To reduce fluctuation of random sampling effect especially at bootstrap phase, N-step reward (discounted summation) are useful. By expanding Bellman equation, a N-step target of Q function becomes \(\sum _{k=0}^{N-1} \gamma ^k r_{t+k} + \gamma ^N \max _{a} Q(s_{t+N},a)\).
According to W. Fedus et al., N-step reward can utilize larger buffer more effectively. Even though theoretically N-step reward, which is based on a policy at exploration, is not justified for off-policy, it still works better.

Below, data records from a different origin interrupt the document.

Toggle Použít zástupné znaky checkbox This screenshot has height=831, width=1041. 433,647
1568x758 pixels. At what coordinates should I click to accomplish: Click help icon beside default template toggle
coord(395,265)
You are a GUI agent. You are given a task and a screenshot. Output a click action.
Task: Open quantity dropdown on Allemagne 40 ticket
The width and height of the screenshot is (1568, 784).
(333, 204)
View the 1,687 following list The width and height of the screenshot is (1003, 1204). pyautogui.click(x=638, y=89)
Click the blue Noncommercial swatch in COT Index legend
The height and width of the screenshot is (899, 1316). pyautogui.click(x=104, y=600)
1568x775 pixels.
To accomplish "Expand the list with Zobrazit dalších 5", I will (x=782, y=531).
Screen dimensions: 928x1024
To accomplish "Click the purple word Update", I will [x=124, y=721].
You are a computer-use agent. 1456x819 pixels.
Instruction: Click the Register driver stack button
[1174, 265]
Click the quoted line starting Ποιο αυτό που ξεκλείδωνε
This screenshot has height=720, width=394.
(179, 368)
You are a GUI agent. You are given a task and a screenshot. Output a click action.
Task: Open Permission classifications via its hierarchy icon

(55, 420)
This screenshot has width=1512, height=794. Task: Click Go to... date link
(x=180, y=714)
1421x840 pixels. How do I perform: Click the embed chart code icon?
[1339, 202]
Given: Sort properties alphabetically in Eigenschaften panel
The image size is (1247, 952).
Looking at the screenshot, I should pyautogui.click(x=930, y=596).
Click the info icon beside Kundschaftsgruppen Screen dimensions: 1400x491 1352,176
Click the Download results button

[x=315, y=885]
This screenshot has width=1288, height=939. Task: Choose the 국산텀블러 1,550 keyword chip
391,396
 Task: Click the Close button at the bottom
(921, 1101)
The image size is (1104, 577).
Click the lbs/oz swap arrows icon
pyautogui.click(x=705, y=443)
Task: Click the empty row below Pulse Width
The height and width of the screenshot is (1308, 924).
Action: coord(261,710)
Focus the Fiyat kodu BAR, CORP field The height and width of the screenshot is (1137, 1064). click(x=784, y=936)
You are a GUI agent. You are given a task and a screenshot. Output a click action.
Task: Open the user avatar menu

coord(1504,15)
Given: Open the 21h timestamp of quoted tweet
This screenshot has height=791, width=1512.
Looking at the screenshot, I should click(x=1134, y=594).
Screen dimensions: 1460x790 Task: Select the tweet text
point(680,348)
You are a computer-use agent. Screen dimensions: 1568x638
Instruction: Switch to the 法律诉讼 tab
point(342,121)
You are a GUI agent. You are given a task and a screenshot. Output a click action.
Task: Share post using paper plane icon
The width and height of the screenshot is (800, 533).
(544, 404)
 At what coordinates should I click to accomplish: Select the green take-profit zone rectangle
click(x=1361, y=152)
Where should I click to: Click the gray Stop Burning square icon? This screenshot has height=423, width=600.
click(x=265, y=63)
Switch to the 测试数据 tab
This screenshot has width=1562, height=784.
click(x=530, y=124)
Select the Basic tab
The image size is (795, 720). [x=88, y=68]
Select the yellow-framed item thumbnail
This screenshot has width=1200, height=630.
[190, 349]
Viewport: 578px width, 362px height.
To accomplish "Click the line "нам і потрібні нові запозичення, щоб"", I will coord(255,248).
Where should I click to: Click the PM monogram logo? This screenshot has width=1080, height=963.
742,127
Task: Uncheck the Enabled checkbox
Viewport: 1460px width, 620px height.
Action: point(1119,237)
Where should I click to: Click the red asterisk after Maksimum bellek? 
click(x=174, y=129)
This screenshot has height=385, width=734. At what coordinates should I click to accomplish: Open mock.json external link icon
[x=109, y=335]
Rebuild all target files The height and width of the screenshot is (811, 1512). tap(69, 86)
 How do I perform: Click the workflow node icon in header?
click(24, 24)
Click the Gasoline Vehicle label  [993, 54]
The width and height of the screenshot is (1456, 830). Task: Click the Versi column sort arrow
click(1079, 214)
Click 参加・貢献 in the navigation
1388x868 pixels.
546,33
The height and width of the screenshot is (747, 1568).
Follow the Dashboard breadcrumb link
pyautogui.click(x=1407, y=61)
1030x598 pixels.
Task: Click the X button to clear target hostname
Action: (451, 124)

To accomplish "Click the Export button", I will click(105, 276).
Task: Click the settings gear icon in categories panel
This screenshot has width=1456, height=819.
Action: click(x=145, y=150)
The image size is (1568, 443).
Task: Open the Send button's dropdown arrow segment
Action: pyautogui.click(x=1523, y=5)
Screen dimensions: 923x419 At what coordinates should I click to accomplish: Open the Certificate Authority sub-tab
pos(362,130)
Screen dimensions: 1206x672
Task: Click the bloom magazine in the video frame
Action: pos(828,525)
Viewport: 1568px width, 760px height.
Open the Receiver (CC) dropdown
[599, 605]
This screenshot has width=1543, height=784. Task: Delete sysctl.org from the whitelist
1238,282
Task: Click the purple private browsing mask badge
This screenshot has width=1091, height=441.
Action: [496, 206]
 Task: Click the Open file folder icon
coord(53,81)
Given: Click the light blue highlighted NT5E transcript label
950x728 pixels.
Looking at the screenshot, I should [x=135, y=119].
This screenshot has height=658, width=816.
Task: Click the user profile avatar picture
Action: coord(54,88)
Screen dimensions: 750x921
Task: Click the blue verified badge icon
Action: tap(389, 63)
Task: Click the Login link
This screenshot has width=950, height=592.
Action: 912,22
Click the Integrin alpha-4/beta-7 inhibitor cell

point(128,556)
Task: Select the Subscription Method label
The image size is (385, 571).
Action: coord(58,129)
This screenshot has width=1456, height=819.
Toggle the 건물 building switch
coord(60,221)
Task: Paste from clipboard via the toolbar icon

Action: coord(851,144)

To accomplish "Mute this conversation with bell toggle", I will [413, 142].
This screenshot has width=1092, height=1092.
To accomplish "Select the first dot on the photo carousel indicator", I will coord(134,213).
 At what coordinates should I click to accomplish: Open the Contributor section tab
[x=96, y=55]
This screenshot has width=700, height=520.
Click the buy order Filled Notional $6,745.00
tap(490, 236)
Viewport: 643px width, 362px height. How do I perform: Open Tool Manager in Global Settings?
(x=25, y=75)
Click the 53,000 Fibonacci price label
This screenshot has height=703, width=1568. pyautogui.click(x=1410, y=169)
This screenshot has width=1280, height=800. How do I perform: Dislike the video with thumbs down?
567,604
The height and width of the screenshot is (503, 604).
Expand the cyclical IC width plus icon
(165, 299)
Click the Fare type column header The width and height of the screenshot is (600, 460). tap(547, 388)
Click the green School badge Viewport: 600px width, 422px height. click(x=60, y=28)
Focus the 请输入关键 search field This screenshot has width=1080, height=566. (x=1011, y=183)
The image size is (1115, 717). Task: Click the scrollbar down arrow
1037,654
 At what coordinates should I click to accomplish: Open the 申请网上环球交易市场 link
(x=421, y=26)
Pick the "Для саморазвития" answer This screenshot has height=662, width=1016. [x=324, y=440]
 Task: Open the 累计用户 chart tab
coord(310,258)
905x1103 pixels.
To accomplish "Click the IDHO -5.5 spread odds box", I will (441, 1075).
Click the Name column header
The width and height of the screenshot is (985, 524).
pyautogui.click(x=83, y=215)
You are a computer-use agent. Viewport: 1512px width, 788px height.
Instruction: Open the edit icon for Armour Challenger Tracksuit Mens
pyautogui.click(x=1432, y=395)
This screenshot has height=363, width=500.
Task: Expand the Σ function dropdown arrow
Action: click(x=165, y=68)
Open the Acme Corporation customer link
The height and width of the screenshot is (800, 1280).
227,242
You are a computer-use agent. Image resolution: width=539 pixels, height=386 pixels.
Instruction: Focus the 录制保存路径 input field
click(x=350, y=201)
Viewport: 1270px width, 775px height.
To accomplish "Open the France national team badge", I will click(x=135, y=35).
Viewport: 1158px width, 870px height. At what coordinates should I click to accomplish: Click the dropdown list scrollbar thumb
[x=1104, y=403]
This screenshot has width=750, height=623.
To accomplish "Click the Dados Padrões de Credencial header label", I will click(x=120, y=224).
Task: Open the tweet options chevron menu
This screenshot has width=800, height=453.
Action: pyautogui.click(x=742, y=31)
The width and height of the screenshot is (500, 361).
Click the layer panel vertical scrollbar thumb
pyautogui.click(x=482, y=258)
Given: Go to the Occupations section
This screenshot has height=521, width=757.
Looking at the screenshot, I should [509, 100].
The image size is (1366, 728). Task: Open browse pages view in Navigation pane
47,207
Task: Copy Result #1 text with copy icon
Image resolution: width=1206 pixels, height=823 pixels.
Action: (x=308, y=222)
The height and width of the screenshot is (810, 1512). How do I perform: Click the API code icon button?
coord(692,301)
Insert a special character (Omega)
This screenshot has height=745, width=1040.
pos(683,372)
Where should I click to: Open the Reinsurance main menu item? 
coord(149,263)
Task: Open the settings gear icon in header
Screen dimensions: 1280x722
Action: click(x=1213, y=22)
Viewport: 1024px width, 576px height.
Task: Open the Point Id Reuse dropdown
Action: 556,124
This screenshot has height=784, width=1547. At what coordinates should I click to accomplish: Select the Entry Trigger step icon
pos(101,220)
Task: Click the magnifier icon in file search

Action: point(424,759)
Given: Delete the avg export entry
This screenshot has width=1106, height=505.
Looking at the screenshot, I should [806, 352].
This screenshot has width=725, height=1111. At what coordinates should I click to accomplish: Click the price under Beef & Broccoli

You can create N-step version replay buffer by specifying Nstep
parameter at constructors of ReplayBuffer
or
PrioritizedReplayBuffer
. Without modification of its environment,
cpprb summarizes N-step rewards and slides “next” values like next_obs
.
Nstep
parameter is a dict
with keys of "size"
, "rew"
,
"gamma"
, and "next"
. Nstep["size"]
is a N-step size and 1-step
is identical with ordinary replay buffer (but
inefficient). Nstep["rew"]
, whose type is str
or array-like of
str
, specifies the (set of) reward(s). Nstep["gamma"]
is a
discount factor for reward summation. Nstep["next"]
, whose type is
str
or array like of str
, specifies the (set of) next type
value(s), then sample
method returns (i+N)-th value instead of
(i+1)-th one.
sample
also replaces "done"
with N-step version.
cpprb v10 no longer returns \(\gamma ^{N-1}\) since users can always multiply fixed \(\gamma ^N\).
Since N-step buffer temporary store the values into local storage, you
need to call on_episode_end
member function at the end of the every
episode end to flush into main storage properly.
Parameters | Type | Description |
---|---|---|
size |
int |
Nstep size |
rew |
str or array-like of str |
Nstep reward |
gamma |
float |
Discount factor |
next |
str or array-like of str |
Next items (e.g. next_obs) |
Return Value | Replace: From \(\to\) To |
---|---|
Next items (e.g. next_obs) | \(s_{t+1} \to s_{t+N}\) |
rew |
\(r_t \to \sum _{n=0}^{N-1} \gamma ^n r_{t+n}\) |
done |
\(d_t \to 1-\prod _{n=0}^{N-1} (1-d_{t+n})\) |
import numpy as np
from cpprb import ReplayBuffer
nstep = 4
gamma = 0.99
discounts = gamma ** nstep
rb = ReplayBuffer(32,{'obs': {"shape": (4,4)},
'act': {"shape": 3},
'rew': {},
'next_obs': {"shape": (4,4)},
'done': {}},
Nstep={"size": nstep,
"gamma": gamma,
"rew": "rew",
"next": "next_obs"})
for i in range(100):
done = 1.0 if i%10 == 9 else 0.0
rb.add(obs=np.zeros((4,4)),
act=np.ones((3)),
rew=1.0,
next_obs=np.zeros((4,4)),
done=0.0)
if done:
rb.on_episode_end()
sample = rb.sample(16)
nstep_target = sample["rew"] + (1-sample["done"]) * discounts * Q(sample["next_obs"]).max(axis=1)
This N-step feature assumes sequential transitions in a trajectory (episode) are stored sequentially. If you utilize distributed agent configuration, you must add a single episode simultaneously.